Several of them were testy.
"There's a pattern of trying to frustrate my client's efforts. The stakes here are very high," said George Broseman, Wal-Mart's attorney.
Last night's arguments concerned procedural issues, but even those will take another hearing to resolve before the board can move on to the meat of the complaint filed by Wal-Mart opponents: that the zoning change three years ago that paved the way for Wal-Mart to build was invalid.
It took the lawyers nearly half an hour last night to agree on a date for the next hearing.
"There are a lot of special interests at work at the expense of the township" said resident Ellie Salahub, one of the people who filed the complaint concerning the zoning change.
The 2003 zoning amendments changed the site of the planned store from office and institutional zoning to commercial, and other nearby land from agricultural to commercial.
The challenge, filed on behalf of eight property owners, says the proposed changes were not properly advertised.
Broseman argued yesterday that one member of the zoning hearing board, Anita Winer, should not participate in the issue because she has made remarks against the proposed store at other meetings. An attorney representing the property owners, Dwight Yoder, said Winer should serve because the hearing was narrowly focused on the advertisement issue and was not directly related to Wal-Mart.
If Winer stepped aside, that would leave only one board member; the chairman resigned a few weeks ago.
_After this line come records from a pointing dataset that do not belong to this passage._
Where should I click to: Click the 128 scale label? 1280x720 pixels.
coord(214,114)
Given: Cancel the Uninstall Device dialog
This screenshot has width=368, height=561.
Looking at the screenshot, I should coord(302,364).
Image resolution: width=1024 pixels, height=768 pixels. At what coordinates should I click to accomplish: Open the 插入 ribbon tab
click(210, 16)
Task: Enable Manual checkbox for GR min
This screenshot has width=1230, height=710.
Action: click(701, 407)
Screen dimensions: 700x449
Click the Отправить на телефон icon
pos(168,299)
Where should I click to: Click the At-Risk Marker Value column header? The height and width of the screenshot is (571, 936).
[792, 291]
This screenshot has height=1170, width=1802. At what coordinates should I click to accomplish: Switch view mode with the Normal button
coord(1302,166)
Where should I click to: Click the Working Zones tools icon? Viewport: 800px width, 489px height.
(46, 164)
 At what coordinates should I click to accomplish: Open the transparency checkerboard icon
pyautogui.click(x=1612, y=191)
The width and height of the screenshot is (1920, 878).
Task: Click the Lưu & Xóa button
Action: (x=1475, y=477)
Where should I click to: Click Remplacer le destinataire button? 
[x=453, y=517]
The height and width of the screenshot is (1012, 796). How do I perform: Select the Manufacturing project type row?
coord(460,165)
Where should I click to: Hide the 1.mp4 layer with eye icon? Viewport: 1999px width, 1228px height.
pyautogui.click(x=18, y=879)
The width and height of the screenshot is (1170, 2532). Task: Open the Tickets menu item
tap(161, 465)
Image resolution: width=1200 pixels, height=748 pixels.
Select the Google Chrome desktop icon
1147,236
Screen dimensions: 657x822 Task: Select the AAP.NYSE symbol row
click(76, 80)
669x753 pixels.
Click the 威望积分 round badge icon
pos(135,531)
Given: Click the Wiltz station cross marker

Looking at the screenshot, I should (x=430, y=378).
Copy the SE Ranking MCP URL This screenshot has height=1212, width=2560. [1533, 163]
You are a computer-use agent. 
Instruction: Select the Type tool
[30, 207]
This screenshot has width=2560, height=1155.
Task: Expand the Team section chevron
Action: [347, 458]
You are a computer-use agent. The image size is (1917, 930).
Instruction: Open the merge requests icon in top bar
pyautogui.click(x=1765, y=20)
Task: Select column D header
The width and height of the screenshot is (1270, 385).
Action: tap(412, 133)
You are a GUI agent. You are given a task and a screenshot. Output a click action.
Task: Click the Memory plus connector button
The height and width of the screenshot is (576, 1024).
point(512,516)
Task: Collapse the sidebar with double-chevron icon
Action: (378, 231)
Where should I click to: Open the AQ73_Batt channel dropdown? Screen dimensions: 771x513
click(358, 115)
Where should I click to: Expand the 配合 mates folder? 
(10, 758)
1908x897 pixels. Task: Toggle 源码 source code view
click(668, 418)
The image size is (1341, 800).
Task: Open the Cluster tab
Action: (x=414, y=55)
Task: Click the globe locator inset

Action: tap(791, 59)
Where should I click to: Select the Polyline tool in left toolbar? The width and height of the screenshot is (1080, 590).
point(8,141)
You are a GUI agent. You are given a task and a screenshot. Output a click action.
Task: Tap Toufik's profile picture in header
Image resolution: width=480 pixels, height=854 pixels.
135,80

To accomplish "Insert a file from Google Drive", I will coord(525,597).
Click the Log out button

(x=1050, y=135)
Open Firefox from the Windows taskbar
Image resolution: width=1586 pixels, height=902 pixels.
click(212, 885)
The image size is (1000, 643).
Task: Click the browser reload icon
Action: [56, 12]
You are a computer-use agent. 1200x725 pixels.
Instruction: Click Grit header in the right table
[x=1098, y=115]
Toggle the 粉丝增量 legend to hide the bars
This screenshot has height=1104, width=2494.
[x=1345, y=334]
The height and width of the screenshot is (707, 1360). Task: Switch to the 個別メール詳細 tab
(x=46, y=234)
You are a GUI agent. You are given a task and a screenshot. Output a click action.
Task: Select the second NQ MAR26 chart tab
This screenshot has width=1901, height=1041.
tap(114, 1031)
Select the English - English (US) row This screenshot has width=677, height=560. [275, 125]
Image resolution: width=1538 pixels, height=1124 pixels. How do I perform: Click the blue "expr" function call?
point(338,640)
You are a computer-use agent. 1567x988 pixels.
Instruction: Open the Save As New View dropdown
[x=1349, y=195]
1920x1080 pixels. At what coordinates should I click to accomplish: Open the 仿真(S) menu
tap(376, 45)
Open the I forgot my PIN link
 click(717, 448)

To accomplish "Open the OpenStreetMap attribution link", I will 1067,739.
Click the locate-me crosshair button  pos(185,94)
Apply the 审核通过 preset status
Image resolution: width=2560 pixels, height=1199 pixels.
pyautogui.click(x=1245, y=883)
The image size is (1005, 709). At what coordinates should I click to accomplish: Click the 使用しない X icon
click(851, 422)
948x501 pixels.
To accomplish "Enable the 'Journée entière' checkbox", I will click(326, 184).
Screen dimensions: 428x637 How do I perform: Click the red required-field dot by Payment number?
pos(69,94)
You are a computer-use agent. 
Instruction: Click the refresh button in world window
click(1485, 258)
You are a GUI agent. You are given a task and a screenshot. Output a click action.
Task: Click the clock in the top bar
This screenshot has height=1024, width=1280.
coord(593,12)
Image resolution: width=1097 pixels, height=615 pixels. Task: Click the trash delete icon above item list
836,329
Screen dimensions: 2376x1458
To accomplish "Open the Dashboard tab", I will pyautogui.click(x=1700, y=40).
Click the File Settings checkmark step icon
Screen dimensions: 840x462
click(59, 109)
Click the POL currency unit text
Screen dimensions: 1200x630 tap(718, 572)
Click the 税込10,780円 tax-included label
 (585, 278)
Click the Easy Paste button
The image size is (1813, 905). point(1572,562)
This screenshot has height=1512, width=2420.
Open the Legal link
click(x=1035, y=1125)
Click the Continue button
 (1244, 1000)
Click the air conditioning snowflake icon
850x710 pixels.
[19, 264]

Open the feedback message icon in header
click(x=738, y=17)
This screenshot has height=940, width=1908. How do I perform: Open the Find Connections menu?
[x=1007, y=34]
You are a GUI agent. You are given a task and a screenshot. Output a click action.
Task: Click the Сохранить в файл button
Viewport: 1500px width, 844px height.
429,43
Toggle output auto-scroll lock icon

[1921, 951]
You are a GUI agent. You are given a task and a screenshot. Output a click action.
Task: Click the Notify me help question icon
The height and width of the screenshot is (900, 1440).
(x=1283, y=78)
Winer's standing will be decided at the next hearing, and the board's solicitor, Samuel Weiss, said he hopes supervisors will appoint another member and a couple of alternates by that time.
In the meantime, a challenge to the supervisors' vote approving Wal-Mart more than a year ago is languishing in Lebanon County court.
Opponents say the board's 2-1 vote on Dec. 28, 2005, to approve Wal -Mart's plans was not valid because the written decision did not come until Jan. 23, when Supervisor Charles Brooks was no longer a member of the board. They also claim the approval should be thrown out because, among other reasons, Wal -Mart should have been required to submit a second revised plan and the traffic study wasn't complete.
The Dec. 28 vote followed 16 public hearings on the application, several of them lasting all day.